**SET PROBLEM**
Starting at the first of the items and ending at the line that contains "[x=479, y=502]", rewrite these lines with "Viewport" changed to "Window" and everything else kept the same.

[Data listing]
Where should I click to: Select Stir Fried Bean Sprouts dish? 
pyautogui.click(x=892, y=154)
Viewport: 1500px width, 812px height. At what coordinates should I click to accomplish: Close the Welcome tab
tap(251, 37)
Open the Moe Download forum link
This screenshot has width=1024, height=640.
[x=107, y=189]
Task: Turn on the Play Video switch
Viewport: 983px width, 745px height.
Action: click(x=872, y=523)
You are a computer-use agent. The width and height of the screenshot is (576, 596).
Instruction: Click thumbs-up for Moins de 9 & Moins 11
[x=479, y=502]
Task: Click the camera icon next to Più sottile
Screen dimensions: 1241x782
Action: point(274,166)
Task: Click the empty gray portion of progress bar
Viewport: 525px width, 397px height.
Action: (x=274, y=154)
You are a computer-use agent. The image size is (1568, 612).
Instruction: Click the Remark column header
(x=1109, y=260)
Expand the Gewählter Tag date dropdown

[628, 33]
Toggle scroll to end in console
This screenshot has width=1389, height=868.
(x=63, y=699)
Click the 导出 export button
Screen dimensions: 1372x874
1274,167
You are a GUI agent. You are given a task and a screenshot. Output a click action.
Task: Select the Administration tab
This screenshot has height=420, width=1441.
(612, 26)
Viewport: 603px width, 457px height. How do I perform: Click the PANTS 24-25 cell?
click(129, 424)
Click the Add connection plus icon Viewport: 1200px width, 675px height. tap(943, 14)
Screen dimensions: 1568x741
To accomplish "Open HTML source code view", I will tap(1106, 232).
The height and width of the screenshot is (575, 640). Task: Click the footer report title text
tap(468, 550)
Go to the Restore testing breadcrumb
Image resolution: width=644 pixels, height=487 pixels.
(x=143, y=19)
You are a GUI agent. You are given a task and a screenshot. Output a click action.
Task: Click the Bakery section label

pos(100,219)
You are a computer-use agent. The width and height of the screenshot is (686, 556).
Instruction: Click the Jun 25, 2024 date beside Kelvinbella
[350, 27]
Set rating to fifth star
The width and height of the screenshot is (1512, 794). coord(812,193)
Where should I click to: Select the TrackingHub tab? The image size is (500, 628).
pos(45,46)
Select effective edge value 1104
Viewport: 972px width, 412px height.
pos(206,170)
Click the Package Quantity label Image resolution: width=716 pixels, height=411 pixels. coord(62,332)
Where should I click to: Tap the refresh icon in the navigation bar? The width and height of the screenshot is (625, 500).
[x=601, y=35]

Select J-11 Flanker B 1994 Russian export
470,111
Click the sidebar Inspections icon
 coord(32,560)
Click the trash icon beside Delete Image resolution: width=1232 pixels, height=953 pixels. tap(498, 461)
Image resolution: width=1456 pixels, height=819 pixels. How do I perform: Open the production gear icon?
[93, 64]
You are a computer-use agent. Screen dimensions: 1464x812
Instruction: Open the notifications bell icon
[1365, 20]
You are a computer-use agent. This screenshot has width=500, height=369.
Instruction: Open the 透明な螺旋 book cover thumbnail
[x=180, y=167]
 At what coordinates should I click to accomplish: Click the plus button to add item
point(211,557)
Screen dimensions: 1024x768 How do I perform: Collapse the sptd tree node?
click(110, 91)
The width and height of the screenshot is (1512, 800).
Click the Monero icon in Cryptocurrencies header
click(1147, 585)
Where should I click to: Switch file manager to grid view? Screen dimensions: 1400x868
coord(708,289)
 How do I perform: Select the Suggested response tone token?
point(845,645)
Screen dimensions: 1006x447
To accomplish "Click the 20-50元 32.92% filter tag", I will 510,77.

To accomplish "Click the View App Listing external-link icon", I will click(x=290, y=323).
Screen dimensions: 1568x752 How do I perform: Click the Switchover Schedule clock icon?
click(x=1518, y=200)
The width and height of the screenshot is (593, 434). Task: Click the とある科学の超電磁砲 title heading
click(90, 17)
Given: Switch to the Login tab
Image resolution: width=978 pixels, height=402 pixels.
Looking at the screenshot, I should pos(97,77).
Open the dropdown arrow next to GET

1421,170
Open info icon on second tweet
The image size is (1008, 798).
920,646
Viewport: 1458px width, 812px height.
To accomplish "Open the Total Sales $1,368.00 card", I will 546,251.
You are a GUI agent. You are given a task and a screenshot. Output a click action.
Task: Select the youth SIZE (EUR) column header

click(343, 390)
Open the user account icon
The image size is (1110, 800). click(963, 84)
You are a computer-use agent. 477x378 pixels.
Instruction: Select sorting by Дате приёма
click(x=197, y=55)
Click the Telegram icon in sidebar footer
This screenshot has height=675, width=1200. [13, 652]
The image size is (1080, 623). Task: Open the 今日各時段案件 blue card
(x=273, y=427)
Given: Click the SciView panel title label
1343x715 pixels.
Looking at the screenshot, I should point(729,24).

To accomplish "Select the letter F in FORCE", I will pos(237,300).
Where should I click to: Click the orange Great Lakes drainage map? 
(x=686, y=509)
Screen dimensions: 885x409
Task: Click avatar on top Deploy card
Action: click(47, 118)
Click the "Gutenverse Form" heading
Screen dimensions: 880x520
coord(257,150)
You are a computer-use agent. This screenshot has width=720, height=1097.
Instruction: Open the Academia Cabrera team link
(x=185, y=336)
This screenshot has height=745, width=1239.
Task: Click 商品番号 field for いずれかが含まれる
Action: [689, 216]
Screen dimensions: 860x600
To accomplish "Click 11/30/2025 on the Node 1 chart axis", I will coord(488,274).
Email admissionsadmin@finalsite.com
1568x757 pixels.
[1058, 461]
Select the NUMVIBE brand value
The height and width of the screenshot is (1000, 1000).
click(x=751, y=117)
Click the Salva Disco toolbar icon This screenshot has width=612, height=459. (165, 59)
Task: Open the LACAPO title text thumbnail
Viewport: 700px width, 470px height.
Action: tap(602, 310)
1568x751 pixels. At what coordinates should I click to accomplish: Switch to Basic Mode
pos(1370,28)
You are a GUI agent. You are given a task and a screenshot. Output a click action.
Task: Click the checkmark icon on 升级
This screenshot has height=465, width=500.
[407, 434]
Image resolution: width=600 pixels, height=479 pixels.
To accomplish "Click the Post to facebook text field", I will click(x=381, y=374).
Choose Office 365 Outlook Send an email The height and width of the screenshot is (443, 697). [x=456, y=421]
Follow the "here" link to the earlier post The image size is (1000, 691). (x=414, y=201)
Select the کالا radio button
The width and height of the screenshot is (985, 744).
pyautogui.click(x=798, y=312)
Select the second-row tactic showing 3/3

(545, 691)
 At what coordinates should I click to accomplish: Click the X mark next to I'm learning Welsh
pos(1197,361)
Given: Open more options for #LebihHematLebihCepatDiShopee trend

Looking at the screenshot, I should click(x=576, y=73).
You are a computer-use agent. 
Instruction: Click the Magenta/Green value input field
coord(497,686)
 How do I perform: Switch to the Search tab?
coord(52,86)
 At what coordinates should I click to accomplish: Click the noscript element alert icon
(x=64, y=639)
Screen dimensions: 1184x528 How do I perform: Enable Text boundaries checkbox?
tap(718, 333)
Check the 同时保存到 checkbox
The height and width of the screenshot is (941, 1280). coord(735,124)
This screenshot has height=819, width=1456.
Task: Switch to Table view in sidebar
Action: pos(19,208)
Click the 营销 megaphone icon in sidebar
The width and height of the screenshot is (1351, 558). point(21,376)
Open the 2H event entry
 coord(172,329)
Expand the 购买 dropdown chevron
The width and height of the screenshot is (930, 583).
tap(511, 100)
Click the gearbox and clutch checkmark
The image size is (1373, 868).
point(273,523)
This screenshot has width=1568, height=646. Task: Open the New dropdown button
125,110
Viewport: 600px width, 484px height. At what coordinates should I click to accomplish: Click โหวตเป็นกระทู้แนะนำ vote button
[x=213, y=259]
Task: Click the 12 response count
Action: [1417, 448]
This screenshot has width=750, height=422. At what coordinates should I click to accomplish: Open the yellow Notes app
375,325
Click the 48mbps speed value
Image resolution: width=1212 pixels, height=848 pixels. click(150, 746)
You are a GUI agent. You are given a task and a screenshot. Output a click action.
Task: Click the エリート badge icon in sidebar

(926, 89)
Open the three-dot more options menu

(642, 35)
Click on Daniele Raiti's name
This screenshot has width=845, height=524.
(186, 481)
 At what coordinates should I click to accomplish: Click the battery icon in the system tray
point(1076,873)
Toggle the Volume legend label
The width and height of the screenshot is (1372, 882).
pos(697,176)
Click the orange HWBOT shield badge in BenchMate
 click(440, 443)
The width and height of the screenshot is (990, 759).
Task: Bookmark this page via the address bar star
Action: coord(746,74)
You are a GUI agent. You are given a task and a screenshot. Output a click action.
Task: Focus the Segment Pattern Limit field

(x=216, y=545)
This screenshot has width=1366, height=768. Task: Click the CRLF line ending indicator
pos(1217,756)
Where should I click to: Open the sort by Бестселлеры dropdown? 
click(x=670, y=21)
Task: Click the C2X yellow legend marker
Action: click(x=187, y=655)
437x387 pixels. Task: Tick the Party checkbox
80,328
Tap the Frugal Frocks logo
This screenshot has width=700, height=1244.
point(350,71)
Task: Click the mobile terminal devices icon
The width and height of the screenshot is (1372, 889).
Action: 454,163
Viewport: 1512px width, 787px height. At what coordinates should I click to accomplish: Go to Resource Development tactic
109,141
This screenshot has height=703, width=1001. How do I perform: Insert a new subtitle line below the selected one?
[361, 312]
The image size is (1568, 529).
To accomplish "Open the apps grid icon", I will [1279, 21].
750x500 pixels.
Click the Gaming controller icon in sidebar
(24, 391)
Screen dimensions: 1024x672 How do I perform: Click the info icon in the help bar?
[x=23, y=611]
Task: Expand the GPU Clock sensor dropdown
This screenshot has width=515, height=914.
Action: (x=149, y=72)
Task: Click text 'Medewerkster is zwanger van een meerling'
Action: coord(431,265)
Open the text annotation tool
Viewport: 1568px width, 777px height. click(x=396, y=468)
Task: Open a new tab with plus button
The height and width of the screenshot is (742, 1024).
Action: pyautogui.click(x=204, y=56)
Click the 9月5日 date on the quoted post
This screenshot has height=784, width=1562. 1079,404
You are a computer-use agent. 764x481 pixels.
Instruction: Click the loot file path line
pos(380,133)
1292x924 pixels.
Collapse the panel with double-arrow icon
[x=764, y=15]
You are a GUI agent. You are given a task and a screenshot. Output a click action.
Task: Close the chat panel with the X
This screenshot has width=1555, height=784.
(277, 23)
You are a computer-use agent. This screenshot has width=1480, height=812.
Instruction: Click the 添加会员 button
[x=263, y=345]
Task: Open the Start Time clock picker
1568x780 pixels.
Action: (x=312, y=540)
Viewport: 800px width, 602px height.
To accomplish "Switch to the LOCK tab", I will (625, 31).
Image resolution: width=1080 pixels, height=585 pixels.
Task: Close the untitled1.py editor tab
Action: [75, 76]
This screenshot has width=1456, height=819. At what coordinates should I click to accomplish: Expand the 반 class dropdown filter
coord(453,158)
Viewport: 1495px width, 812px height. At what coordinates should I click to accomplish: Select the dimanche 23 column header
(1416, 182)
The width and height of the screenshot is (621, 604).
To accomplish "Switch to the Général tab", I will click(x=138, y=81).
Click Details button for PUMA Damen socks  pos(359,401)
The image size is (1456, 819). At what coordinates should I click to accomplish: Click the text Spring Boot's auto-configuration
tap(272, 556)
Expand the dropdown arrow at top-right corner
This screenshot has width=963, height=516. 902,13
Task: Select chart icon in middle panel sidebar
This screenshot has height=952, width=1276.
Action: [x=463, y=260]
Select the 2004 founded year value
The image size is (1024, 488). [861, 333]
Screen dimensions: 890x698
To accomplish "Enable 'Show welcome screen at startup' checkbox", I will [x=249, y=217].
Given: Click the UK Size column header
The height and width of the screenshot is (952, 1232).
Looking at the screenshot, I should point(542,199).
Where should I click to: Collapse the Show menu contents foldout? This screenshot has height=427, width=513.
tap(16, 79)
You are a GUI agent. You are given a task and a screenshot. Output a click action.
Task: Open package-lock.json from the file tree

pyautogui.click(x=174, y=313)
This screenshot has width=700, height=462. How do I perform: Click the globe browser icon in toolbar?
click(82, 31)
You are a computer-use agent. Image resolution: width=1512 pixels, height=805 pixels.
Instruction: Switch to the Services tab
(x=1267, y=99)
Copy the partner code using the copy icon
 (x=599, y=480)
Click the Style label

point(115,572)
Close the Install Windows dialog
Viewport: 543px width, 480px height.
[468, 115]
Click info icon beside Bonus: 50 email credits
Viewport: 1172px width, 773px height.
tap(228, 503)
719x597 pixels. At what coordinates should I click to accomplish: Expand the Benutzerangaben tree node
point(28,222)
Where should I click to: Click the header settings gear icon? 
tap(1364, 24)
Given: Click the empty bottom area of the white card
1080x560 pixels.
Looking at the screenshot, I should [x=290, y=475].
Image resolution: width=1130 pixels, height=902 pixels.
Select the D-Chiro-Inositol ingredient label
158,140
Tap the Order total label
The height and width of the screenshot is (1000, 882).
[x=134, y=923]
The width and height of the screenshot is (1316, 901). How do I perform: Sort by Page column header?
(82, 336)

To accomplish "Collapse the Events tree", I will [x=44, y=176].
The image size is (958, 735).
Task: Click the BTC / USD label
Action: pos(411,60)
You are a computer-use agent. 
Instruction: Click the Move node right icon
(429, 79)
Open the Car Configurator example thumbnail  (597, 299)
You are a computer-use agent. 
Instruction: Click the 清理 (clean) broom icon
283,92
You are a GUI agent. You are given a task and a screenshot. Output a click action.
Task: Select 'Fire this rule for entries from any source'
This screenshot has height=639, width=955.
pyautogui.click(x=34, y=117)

**RIGHT ANSWER**
Where should I click to: Select Stir Fried Bean Sprouts dish? 
pyautogui.click(x=892, y=154)
Window: 1500px width, 812px height. At what coordinates should I click to accomplish: Close the Welcome tab
tap(251, 37)
Open the Moe Download forum link
This screenshot has width=1024, height=640.
[x=107, y=189]
Task: Turn on the Play Video switch
Window: 983px width, 745px height.
Action: click(x=872, y=523)
You are a computer-use agent. The width and height of the screenshot is (576, 596).
Instruction: Click thumbs-up for Moins de 9 & Moins 11
[x=479, y=502]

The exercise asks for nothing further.